— start Records for this task —

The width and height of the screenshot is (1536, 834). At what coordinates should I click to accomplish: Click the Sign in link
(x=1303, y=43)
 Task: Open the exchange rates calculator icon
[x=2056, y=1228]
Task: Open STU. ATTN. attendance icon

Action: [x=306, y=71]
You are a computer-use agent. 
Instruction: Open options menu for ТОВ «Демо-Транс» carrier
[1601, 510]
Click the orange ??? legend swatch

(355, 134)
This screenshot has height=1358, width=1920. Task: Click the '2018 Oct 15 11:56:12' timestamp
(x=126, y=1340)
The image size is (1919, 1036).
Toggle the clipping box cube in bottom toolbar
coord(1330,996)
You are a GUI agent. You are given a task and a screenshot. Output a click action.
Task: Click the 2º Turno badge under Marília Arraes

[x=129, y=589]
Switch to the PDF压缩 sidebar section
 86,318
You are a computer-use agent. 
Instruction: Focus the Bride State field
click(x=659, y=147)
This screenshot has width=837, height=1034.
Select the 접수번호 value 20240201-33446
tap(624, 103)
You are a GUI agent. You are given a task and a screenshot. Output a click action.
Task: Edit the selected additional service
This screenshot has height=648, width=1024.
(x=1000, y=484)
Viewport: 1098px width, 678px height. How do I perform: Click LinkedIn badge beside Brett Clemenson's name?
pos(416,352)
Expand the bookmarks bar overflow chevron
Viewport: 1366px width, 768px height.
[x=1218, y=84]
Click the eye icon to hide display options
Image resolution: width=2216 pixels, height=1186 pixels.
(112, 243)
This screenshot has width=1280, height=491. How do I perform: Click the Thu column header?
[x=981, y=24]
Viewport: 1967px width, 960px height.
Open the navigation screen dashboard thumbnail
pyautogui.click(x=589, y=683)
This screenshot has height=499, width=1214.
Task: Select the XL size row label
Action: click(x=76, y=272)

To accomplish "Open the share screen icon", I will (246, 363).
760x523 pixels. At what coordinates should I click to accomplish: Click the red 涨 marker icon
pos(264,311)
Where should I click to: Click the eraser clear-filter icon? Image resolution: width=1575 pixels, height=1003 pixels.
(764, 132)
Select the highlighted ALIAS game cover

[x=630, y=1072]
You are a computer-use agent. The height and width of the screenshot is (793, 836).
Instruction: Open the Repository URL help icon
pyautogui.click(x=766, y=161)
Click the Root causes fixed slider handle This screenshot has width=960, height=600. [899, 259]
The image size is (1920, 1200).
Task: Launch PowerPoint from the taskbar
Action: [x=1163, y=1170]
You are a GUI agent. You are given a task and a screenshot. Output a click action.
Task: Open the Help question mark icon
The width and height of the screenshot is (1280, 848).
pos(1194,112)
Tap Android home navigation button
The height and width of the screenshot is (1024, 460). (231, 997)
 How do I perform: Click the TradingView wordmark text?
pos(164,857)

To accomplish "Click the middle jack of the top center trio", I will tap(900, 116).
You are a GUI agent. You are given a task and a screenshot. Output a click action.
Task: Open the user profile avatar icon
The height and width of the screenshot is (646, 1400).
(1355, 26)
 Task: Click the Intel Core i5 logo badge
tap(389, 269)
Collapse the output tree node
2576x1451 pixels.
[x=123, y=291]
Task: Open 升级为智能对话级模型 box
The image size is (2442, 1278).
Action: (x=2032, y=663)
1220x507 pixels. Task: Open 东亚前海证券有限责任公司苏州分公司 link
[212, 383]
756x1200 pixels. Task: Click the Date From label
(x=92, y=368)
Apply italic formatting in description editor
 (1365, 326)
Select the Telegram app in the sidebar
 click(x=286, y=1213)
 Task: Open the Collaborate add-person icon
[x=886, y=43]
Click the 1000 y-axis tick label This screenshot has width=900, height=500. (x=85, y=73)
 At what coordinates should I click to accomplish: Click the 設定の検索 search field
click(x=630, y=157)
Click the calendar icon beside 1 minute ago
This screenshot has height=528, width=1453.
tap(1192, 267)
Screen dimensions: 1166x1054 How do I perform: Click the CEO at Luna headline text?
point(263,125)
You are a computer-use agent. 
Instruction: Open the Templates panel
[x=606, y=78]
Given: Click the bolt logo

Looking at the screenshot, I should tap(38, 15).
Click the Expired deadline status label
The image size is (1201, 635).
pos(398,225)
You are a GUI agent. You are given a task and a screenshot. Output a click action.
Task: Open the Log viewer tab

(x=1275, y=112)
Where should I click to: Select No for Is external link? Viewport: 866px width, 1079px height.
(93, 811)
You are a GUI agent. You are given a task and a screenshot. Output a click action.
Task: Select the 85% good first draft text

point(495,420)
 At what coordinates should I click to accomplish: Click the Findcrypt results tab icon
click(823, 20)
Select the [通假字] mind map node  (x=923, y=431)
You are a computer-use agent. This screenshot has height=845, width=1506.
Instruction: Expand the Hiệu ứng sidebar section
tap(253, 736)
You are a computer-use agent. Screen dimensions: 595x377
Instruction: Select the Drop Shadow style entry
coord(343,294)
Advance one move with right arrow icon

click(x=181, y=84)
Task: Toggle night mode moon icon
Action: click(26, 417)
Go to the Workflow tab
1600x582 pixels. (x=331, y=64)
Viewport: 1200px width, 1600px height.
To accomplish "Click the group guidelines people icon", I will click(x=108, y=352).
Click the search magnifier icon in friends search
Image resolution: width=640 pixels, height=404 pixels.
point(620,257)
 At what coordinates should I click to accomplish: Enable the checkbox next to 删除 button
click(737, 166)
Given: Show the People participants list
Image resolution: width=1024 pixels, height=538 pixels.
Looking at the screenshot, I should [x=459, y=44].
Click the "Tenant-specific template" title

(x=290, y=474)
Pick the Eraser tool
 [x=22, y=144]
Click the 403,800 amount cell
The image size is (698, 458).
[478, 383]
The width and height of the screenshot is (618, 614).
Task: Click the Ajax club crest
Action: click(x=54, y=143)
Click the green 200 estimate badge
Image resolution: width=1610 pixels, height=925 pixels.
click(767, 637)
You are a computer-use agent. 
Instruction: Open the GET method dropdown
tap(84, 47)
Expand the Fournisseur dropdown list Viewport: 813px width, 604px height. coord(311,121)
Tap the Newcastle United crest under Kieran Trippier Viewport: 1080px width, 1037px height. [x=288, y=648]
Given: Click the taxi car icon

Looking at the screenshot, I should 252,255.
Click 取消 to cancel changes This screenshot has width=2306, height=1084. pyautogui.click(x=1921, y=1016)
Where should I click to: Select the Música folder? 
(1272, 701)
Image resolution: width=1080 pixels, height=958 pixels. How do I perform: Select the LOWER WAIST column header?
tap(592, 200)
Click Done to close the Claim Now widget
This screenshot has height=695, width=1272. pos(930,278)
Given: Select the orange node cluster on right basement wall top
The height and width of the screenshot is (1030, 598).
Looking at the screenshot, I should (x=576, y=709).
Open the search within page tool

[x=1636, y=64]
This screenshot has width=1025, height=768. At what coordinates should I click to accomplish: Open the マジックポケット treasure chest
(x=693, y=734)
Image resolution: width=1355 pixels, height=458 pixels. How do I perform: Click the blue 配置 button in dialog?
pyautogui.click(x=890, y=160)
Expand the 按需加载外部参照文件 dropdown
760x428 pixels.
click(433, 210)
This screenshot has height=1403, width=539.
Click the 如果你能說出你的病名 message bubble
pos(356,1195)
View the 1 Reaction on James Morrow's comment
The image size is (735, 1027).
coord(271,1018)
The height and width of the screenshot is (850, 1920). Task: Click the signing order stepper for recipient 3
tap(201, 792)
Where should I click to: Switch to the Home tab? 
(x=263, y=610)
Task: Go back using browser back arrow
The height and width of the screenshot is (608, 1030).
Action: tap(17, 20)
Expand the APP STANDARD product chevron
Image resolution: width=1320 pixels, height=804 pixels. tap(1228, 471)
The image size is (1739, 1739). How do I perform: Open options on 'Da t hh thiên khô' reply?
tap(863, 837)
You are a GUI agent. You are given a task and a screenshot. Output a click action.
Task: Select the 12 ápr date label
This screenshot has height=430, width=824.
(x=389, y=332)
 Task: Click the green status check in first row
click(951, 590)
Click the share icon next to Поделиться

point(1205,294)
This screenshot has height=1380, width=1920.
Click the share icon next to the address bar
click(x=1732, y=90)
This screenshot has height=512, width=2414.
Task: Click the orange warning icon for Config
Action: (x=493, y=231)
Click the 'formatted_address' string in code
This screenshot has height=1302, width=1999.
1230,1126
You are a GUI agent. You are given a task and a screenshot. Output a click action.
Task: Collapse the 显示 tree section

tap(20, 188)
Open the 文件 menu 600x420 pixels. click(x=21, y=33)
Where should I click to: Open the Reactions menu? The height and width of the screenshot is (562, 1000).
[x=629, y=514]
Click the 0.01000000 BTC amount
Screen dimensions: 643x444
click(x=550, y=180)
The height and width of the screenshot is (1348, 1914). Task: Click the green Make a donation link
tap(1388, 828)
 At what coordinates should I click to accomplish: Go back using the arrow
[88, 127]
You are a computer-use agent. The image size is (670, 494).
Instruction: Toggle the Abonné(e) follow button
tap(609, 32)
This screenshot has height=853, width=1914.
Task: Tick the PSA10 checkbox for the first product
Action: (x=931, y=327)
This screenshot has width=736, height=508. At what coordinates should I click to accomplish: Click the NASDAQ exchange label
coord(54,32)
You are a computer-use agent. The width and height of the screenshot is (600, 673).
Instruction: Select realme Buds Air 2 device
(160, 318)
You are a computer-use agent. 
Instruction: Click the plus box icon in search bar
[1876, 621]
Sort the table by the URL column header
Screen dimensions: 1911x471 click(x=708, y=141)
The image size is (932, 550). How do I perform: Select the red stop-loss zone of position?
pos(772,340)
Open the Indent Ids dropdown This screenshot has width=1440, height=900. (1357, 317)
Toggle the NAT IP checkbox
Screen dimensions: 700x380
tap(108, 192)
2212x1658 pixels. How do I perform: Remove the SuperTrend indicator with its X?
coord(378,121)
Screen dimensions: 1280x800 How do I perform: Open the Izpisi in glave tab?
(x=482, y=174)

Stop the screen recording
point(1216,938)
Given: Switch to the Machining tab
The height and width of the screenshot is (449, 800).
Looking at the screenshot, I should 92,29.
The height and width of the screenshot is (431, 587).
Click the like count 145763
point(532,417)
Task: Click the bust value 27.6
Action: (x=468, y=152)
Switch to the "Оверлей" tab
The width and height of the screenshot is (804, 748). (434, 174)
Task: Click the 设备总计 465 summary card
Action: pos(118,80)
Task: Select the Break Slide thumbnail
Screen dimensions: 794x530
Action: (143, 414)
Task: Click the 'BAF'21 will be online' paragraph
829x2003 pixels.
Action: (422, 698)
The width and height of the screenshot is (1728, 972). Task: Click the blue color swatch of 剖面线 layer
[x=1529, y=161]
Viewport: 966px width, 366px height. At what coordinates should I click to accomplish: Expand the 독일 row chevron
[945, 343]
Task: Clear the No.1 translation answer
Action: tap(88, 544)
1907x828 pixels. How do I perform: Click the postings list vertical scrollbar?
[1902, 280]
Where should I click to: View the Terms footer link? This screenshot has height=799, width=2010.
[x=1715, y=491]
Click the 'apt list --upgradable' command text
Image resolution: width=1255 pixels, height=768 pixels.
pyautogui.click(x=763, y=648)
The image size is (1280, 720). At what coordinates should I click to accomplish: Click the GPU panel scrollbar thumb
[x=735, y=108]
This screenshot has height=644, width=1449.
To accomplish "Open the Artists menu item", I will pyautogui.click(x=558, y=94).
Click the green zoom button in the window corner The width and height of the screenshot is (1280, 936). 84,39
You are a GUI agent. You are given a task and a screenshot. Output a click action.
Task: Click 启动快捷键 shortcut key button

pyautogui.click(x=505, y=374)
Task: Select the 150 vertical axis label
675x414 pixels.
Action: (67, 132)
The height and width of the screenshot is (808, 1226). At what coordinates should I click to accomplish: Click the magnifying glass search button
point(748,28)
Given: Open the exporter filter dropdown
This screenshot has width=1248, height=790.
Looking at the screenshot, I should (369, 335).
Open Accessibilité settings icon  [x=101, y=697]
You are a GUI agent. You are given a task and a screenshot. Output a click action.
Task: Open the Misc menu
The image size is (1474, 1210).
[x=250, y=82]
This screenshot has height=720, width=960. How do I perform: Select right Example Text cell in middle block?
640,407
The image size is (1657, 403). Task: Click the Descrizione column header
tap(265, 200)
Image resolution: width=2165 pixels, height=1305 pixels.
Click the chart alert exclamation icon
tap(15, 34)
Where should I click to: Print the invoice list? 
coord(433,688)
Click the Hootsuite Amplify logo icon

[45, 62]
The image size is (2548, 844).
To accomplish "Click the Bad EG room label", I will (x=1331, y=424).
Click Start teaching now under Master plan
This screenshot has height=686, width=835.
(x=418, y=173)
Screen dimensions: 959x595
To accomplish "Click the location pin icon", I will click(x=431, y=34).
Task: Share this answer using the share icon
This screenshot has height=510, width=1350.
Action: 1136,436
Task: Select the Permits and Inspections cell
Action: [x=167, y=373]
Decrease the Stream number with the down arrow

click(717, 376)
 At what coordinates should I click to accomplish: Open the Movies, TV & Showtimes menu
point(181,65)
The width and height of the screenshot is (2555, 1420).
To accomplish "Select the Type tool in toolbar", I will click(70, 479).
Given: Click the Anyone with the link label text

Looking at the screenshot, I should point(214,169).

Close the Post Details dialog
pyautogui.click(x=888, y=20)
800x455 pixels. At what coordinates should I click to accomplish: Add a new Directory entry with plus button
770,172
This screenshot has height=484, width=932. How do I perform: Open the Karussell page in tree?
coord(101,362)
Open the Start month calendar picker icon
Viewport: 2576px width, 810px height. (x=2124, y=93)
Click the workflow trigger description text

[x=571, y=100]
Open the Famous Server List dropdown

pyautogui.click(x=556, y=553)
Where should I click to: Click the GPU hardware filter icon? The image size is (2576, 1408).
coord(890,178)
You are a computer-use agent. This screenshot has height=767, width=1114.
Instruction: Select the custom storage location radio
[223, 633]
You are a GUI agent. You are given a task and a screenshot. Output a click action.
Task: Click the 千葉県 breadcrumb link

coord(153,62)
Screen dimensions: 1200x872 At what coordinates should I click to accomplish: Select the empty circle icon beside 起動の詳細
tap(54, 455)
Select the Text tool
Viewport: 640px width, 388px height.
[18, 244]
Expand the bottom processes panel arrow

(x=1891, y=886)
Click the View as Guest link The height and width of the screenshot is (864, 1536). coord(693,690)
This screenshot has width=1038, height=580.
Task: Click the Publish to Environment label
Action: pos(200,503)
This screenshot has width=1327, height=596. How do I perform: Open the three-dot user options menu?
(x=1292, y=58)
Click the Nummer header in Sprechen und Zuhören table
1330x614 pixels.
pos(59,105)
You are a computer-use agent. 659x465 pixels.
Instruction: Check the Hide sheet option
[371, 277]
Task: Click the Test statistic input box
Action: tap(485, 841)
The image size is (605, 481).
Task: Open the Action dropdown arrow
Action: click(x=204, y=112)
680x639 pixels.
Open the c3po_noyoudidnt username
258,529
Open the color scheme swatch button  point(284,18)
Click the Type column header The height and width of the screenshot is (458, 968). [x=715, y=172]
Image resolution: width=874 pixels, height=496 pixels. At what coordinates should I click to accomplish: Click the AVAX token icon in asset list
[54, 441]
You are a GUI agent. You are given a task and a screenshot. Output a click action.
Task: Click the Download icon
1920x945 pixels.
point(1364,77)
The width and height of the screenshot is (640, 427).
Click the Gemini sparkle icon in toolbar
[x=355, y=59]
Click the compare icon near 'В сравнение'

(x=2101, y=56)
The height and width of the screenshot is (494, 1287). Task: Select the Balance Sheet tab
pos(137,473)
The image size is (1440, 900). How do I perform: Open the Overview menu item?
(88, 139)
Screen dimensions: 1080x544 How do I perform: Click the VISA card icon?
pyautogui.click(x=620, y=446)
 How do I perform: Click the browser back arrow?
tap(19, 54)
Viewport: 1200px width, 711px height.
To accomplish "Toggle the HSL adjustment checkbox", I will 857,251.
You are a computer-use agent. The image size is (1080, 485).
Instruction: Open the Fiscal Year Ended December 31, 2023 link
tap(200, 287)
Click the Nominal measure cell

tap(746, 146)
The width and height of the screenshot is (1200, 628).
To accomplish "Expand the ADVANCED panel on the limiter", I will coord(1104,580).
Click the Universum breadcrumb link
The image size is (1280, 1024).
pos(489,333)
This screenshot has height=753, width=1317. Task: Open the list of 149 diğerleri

— end Records for this task —

Could you repeat the data above word for word, starting with the line that contains "Click the green 200 estimate badge" and going on through the line that contains "Image resolution: width=1320", with both of those lines included?

Click the green 200 estimate badge
Image resolution: width=1610 pixels, height=925 pixels.
click(767, 637)
You are a computer-use agent. 
Instruction: Open the GET method dropdown
tap(84, 47)
Expand the Fournisseur dropdown list Viewport: 813px width, 604px height. coord(311,121)
Tap the Newcastle United crest under Kieran Trippier Viewport: 1080px width, 1037px height. [x=288, y=648]
Given: Click the taxi car icon

Looking at the screenshot, I should 252,255.
Click 取消 to cancel changes This screenshot has width=2306, height=1084. pyautogui.click(x=1921, y=1016)
Where should I click to: Select the Música folder? 
(1272, 701)
Image resolution: width=1080 pixels, height=958 pixels. How do I perform: Select the LOWER WAIST column header?
tap(592, 200)
Click Done to close the Claim Now widget
This screenshot has height=695, width=1272. pos(930,278)
Given: Select the orange node cluster on right basement wall top
The height and width of the screenshot is (1030, 598).
Looking at the screenshot, I should (x=576, y=709).
Open the search within page tool

[x=1636, y=64]
This screenshot has width=1025, height=768. At what coordinates should I click to accomplish: Open the マジックポケット treasure chest
(x=693, y=734)
Image resolution: width=1355 pixels, height=458 pixels. How do I perform: Click the blue 配置 button in dialog?
pyautogui.click(x=890, y=160)
Expand the 按需加载外部参照文件 dropdown
760x428 pixels.
click(433, 210)
This screenshot has height=1403, width=539.
Click the 如果你能說出你的病名 message bubble
pos(356,1195)
View the 1 Reaction on James Morrow's comment
The image size is (735, 1027).
coord(271,1018)
The height and width of the screenshot is (850, 1920). Task: Click the signing order stepper for recipient 3
tap(201, 792)
Where should I click to: Switch to the Home tab? 
(x=263, y=610)
Task: Go back using browser back arrow
The height and width of the screenshot is (608, 1030).
Action: tap(17, 20)
Expand the APP STANDARD product chevron
Image resolution: width=1320 pixels, height=804 pixels. tap(1228, 471)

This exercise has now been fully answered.